ASSIGNED TASK
Reproduce the passage on melange, the spice in Dune, word for word and in full.

PAGE EXTRACT
================================
The most essential and valuable commodity in the universe, melange is a geriatric drug that gives the user a longer lifespan, greater vitality, and heightened awareness; it can also unlock prescience in some subjects, depending upon the dosage and the consumer's physiology. This prescience-enhancing property makes interstellar travel possible. Melange comes with a steep price however: it is addictive, and withdrawal is a fatal process.
In Dune, Lady Jessica notes that her first taste of spice "tasted like cinnamon." Dr. Yueh adds that the flavor is "never twice the same .. It's like life — it presents a different face each time you take it. Some hold that the spice produces a learned-flavor reaction. The body, learning a thing is good for it, interprets the flavor as pleasurable — slightly euphoric. And, like life, never to be truly synthesized."
Herbert notes in Dune that a pre-spice mass is "the stage of fungusoid wild growth achieved when water is flooded into the excretions of Little Makers," the "half-plant-half-animal deep-sand vector of the Arrakis sandworm. Gases are produced which result in "a characteristic 'blow,' exchanging the material from deep underground for the matter on the surface above it." Liet-Kynes describes such a spice blow in Dune:
Then he heard the sand rumbling. Every Fremen knew the sound, could distinguish it immediately from the noises of worms or other desert life. Somewhere beneath him, the pre-spice mass had accumulated enough water and organic matter from the little makers, had reached the critical stage of wild growth. A gigantic bubble of carbon dioxide was forming deep in the sand, heaving upward in an enormous "blow" with a dust whirlpool at its center. It would exchange what had been formed deep in the sand for whatever lay on the surface.
Herbert writes that the pre-spice mass, "after exposure to sun and air, becomes melange." He later indicates its color in Children of Dune, when Leto II passes "the leprous blotches of violet sand where a spiceblow had erupted."
================================
INFORMATION SHOWN
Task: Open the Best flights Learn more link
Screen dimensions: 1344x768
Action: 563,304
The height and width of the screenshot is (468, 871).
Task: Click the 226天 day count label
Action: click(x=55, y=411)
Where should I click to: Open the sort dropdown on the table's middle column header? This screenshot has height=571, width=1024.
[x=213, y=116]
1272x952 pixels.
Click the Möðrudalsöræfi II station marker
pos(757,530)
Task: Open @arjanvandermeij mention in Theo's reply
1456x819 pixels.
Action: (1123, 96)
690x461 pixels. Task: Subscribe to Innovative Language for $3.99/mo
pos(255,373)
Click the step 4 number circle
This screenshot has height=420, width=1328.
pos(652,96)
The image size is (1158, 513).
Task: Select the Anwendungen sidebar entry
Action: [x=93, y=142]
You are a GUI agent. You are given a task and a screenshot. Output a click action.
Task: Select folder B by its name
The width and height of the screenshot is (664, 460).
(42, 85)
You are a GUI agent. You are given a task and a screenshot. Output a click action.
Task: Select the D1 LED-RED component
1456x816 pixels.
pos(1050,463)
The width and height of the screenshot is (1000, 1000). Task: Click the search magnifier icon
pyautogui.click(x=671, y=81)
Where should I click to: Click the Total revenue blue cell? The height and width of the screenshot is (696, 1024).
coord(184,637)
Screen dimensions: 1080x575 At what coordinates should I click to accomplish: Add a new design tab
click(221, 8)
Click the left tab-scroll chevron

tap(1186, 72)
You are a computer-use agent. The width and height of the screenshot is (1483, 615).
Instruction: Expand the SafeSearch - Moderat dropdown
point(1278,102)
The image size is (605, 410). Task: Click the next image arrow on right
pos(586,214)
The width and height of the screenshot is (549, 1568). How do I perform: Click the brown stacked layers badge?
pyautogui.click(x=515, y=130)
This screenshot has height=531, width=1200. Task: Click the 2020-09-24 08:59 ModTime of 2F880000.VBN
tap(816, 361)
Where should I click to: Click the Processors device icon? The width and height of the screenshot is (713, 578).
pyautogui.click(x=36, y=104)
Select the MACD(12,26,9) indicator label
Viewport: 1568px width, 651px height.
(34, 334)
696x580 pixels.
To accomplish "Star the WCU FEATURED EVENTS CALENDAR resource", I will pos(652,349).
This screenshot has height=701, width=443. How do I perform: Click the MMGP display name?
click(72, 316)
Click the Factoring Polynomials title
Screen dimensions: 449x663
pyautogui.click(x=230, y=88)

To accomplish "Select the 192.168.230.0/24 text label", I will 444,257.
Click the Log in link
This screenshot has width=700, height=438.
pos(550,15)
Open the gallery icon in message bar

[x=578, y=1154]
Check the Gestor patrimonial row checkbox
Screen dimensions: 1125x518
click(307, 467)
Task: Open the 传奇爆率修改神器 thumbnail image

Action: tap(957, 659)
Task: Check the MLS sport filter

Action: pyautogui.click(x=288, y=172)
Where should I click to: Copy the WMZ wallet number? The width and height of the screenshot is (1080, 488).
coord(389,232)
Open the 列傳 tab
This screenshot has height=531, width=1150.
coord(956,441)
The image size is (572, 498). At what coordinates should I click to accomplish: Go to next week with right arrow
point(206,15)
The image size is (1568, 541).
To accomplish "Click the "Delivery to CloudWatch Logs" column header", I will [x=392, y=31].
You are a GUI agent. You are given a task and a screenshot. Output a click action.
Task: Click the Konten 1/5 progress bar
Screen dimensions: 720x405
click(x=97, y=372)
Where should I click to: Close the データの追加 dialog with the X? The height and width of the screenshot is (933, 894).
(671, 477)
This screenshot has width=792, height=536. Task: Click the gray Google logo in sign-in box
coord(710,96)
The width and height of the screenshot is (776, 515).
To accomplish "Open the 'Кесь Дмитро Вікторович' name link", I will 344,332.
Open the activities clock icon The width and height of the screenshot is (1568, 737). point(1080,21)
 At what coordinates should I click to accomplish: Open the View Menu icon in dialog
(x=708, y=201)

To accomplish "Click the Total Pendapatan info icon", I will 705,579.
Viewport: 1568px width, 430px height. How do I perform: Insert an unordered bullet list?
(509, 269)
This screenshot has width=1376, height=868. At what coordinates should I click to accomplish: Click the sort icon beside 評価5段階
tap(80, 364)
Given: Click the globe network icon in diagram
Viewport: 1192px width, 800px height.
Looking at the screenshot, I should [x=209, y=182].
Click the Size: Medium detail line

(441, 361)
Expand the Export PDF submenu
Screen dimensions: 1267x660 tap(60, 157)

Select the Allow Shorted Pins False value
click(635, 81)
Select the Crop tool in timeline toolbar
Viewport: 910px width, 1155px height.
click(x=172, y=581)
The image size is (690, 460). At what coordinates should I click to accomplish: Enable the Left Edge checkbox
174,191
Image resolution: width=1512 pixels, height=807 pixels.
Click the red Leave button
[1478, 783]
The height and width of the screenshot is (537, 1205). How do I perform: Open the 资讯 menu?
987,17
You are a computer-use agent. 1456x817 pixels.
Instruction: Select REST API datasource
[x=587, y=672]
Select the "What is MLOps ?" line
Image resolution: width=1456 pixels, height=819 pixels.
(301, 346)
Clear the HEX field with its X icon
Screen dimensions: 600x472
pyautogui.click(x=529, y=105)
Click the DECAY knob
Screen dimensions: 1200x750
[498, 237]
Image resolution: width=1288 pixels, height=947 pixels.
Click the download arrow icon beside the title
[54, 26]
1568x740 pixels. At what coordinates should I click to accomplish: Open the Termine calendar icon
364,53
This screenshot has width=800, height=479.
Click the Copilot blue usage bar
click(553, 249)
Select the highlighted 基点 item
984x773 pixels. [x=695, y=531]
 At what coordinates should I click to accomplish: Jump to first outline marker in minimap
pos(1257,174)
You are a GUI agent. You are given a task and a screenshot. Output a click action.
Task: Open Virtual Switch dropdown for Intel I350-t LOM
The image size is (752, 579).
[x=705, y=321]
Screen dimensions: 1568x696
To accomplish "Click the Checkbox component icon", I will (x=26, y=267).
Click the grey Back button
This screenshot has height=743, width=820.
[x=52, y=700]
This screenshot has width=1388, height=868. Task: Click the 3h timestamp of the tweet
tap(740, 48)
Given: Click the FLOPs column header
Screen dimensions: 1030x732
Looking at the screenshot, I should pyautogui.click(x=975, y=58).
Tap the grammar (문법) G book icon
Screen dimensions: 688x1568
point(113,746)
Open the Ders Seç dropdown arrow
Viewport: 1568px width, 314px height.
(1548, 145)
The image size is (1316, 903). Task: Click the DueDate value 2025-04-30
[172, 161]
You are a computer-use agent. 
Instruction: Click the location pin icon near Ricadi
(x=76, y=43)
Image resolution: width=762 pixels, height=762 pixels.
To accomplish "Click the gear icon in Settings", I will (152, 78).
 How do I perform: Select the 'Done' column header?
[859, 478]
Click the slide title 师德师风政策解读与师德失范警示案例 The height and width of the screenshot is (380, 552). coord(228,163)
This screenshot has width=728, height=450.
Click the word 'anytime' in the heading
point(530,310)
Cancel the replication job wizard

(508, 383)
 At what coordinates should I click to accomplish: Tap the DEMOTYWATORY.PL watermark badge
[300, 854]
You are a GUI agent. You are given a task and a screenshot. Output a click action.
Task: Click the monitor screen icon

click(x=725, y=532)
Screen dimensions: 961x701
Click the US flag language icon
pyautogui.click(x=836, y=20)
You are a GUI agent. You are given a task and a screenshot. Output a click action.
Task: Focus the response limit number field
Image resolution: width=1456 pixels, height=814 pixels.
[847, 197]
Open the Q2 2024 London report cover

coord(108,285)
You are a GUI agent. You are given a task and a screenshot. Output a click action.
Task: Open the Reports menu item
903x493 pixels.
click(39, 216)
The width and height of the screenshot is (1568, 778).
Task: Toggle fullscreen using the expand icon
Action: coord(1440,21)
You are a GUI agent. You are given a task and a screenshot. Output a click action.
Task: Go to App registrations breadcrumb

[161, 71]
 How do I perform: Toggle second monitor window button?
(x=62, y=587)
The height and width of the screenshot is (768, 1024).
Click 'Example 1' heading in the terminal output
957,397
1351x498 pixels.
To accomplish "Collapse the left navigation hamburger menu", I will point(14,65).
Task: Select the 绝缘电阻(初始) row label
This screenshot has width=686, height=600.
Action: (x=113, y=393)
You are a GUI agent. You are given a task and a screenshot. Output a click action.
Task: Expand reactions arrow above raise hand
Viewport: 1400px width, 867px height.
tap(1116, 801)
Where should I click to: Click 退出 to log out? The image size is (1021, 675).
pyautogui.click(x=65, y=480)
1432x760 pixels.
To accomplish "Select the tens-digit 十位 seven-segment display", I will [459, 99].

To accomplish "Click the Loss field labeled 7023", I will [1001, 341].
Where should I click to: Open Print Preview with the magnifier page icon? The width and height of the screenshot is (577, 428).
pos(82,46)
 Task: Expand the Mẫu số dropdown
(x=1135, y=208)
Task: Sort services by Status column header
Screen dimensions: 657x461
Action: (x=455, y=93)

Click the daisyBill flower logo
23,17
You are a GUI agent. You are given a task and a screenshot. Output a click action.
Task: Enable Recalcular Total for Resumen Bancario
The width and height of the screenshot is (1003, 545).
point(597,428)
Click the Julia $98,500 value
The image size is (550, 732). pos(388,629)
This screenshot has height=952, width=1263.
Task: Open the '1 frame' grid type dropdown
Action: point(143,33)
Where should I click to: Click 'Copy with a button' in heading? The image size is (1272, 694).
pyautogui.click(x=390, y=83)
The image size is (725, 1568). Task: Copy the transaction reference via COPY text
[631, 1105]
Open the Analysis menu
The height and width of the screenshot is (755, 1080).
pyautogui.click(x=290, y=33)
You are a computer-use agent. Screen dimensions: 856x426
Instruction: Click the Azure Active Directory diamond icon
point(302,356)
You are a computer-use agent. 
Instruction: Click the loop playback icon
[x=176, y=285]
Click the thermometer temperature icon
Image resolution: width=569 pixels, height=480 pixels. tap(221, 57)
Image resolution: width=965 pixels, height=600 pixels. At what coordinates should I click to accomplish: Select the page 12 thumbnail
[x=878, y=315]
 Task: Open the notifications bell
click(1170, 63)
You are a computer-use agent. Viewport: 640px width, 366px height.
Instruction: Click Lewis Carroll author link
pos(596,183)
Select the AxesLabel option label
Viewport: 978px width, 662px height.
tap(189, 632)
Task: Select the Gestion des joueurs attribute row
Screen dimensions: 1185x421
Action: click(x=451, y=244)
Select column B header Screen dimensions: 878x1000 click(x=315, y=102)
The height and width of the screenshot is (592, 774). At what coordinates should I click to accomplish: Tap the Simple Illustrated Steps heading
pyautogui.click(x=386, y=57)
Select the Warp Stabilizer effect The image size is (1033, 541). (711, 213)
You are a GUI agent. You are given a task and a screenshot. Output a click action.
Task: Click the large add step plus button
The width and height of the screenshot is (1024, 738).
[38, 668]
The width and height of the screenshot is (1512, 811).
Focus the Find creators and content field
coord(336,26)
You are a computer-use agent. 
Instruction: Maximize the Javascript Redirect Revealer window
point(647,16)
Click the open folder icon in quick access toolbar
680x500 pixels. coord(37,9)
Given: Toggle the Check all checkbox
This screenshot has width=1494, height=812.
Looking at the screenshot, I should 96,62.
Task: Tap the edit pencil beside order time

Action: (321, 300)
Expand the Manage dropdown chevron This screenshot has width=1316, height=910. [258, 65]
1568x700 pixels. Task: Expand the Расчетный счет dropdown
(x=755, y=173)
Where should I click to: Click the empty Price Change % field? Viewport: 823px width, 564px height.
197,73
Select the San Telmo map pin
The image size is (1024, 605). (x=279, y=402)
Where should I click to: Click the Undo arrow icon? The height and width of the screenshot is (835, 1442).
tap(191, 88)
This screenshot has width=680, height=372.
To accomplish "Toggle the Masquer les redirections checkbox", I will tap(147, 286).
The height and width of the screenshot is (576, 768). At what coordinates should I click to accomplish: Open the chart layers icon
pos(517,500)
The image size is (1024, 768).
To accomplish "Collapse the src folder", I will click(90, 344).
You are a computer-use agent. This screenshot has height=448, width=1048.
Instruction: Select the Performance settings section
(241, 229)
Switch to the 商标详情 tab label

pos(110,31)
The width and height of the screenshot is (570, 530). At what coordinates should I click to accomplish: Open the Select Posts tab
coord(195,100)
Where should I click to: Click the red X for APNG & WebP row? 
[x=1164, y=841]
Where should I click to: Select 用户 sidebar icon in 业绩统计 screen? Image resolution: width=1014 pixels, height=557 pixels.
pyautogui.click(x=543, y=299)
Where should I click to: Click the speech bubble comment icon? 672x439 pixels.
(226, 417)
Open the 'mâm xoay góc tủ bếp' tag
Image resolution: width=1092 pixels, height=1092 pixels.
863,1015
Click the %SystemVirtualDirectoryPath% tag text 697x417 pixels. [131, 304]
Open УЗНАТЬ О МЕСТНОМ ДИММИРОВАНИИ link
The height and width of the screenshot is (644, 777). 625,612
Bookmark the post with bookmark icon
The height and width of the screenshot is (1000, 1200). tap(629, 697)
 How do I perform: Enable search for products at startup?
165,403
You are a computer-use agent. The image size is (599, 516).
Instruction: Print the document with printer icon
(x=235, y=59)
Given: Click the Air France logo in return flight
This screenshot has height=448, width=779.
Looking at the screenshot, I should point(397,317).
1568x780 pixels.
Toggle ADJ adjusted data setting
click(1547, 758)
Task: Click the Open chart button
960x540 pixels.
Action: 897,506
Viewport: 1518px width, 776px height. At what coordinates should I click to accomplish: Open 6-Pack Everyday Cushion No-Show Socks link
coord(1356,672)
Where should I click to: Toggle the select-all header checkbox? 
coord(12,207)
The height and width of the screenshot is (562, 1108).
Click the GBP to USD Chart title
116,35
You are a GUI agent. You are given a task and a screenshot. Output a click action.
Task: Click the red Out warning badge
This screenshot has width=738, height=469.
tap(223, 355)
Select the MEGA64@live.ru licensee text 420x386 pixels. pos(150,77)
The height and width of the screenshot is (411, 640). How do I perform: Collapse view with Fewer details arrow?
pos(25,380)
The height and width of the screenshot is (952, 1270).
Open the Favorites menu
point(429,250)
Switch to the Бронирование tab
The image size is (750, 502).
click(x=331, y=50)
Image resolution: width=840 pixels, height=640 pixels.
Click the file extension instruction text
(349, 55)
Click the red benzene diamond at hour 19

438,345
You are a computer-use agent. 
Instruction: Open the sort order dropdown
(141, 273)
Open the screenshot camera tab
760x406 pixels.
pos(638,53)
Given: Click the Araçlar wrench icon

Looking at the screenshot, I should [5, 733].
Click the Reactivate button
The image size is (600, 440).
================================
SOLUTION FOR THIS EXERCISE
The most essential and valuable commodity in the universe, melange is a geriatric drug that gives the user a longer lifespan, greater vitality, and heightened awareness; it can also unlock prescience in some subjects, depending upon the dosage and the consumer's physiology. This prescience-enhancing property makes interstellar travel possible. Melange comes with a steep price however: it is addictive, and withdrawal is a fatal process.
In Dune, Lady Jessica notes that her first taste of spice "tasted like cinnamon." Dr. Yueh adds that the flavor is "never twice the same .. It's like life — it presents a different face each time you take it. Some hold that the spice produces a learned-flavor reaction. The body, learning a thing is good for it, interprets the flavor as pleasurable — slightly euphoric. And, like life, never to be truly synthesized."
Herbert notes in Dune that a pre-spice mass is "the stage of fungusoid wild growth achieved when water is flooded into the excretions of Little Makers," the "half-plant-half-animal deep-sand vector of the Arrakis sandworm. Gases are produced which result in "a characteristic 'blow,' exchanging the material from deep underground for the matter on the surface above it." Liet-Kynes describes such a spice blow in Dune:
Then he heard the sand rumbling. Every Fremen knew the sound, could distinguish it immediately from the noises of worms or other desert life. Somewhere beneath him, the pre-spice mass had accumulated enough water and organic matter from the little makers, had reached the critical stage of wild growth. A gigantic bubble of carbon dioxide was forming deep in the sand, heaving upward in an enormous "blow" with a dust whirlpool at its center. It would exchange what had been formed deep in the sand for whatever lay on the surface.
Herbert writes that the pre-spice mass, "after exposure to sun and air, becomes melange." He later indicates its color in Children of Dune, when Leto II passes "the leprous blotches of violet sand where a spiceblow had erupted."